The federal government approved a $119 million lead abatement plan for the state of Michigan yesterday (November 14). The plan will distribute roughly $24 million per year in state and federal funds to Michigan over five years or until all eligible homes are lead-free.
This Centers for Medicare and Medicaid Services-approved plan amends the state’s current Children’s Health Insurance Plan (CHIP) by using CHIP funds to pay for lead removal. Therefore, homes and other residential structures receiving federal funds for lead abatement must house either someone younger than 19 who is eligible for CHIP or Medicaid or a pregnant woman who currently lives or visits there frequently.
The state will prioritize the predominantly Black city of Flint, where its almost 100,000 residents continue to face lead-contaminated drinking water, but the plan will also identify other areas that are at similar risk, according to the statement by the U.S. Department of Health and Human Services.

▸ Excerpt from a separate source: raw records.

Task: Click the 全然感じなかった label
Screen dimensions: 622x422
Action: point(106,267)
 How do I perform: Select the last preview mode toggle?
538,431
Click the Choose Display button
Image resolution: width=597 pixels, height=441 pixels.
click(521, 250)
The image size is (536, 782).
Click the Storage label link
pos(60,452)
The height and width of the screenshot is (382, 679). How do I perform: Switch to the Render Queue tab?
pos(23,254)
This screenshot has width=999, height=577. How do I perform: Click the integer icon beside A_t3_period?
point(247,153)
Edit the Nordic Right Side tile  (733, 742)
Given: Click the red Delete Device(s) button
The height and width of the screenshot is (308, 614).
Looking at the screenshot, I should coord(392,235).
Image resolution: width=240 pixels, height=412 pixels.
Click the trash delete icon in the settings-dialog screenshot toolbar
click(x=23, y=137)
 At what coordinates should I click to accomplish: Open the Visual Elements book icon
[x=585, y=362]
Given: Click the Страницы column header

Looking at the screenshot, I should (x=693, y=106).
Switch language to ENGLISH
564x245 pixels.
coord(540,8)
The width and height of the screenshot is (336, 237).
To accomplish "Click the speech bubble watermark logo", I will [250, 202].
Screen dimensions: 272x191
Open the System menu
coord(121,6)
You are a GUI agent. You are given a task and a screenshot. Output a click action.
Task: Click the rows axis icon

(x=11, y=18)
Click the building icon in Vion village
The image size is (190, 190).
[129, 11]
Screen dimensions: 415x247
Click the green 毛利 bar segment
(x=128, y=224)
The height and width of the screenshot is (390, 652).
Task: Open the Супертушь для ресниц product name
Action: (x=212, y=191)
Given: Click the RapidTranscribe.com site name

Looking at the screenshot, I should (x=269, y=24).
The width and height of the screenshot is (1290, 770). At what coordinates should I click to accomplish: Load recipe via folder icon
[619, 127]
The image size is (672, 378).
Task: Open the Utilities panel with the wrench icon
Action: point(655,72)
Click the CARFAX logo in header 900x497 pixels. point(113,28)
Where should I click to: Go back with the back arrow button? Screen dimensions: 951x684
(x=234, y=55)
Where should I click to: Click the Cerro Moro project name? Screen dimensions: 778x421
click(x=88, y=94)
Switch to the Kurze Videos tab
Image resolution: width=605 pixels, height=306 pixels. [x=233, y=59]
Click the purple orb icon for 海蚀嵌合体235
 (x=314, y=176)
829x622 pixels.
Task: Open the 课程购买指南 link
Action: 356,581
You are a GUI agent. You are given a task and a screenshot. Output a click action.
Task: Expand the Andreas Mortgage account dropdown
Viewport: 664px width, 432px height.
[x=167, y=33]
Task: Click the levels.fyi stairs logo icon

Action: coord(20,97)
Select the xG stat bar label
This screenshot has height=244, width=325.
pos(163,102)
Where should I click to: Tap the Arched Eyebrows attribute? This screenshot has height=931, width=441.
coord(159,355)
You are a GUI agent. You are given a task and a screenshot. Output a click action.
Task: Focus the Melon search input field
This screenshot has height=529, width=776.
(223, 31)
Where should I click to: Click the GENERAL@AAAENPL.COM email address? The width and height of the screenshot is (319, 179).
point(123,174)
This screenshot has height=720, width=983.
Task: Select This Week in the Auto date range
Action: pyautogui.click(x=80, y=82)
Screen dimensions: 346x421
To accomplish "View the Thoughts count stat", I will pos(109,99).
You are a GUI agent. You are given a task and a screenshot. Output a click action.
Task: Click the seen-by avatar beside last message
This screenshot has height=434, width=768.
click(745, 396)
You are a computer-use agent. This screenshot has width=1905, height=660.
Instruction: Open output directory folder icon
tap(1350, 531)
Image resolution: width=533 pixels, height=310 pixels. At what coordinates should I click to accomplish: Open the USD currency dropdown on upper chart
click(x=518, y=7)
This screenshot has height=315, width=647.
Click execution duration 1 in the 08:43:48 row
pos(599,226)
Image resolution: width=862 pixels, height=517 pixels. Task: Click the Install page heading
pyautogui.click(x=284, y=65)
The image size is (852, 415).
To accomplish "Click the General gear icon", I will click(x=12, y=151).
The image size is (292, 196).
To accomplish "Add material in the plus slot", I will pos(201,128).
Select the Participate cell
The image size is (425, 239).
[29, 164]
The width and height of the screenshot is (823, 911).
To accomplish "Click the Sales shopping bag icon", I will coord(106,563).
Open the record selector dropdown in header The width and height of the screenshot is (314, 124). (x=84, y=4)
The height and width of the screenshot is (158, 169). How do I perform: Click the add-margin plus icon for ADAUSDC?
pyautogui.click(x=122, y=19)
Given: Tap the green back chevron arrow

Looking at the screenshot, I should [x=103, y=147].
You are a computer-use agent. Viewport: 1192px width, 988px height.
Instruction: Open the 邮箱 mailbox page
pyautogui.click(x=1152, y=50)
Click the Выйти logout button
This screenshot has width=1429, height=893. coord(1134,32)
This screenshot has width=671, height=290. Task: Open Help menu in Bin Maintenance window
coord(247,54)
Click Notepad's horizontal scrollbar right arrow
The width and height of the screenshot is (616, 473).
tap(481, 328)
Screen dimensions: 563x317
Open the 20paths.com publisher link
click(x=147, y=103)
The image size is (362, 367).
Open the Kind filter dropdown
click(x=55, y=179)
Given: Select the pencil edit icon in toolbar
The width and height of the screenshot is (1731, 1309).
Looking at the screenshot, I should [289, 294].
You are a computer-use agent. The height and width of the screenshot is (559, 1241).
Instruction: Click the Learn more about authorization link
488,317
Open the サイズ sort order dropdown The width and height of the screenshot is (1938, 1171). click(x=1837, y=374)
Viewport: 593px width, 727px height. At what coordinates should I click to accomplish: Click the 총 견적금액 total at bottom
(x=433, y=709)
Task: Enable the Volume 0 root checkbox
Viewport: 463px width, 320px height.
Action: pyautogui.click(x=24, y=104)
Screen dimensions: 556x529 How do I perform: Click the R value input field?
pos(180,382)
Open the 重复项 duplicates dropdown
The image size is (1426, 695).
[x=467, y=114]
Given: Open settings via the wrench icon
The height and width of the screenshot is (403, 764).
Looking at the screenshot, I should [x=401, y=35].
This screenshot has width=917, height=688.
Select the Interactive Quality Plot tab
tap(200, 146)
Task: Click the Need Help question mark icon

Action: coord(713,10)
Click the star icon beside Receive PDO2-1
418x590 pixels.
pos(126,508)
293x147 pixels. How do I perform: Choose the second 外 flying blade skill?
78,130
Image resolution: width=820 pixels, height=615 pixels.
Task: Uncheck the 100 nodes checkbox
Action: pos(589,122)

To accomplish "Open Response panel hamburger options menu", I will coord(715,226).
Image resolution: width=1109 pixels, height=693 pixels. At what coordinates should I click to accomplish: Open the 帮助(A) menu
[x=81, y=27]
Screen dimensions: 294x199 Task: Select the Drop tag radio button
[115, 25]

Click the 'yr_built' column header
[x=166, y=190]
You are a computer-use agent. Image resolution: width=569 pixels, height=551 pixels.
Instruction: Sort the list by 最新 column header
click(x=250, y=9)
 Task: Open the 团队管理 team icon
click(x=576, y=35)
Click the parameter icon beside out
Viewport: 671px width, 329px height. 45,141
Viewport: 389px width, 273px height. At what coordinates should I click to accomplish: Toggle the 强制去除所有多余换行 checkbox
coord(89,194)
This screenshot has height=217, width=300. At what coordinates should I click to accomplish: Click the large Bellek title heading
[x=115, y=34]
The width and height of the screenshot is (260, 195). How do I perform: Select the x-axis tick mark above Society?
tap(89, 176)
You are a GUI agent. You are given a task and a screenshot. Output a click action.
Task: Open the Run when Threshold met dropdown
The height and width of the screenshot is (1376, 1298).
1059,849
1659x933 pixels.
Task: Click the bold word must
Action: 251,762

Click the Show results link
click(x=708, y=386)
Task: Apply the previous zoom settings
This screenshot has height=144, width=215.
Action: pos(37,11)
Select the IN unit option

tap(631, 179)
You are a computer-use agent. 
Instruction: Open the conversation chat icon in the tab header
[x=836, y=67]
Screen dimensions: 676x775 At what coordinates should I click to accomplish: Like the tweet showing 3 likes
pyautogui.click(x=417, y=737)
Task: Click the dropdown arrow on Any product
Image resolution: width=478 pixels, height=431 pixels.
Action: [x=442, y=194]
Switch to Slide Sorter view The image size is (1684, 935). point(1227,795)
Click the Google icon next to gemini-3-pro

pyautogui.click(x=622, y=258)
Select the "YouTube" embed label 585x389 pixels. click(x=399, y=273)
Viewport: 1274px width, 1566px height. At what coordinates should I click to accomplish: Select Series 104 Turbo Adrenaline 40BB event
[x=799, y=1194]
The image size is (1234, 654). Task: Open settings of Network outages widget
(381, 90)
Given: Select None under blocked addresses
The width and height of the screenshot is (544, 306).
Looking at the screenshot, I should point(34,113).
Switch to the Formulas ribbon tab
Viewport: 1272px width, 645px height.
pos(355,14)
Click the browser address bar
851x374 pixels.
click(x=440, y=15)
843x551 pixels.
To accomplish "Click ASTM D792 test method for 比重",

Michigan Department of Health and Human Services will select communities based on the percentage of the population that is low income, under the age of 6 with an elevated blood lead level, lives in pre-1978 and pre-1940 housing and “other social determinant factors” like unemployment levels, according to the CHIP amendment.
“This approval is an unprecedented step for the state and federal government in helping Flint families protect their children from the risks associated with lead,” said Nicole Lurie, assistant secretary for preparedness and response at the federal health department, in the statement.
The removal of lead will follow a typical environmental investigation with assessment including surfaces like indoor and outdoor paint, windows, floors and garages. The city must replace lead service lines before homes’ interior plumbing and fixtures can be fixed, but the plan does make clear that “related abatement may begin prior to the completion of water related activities.”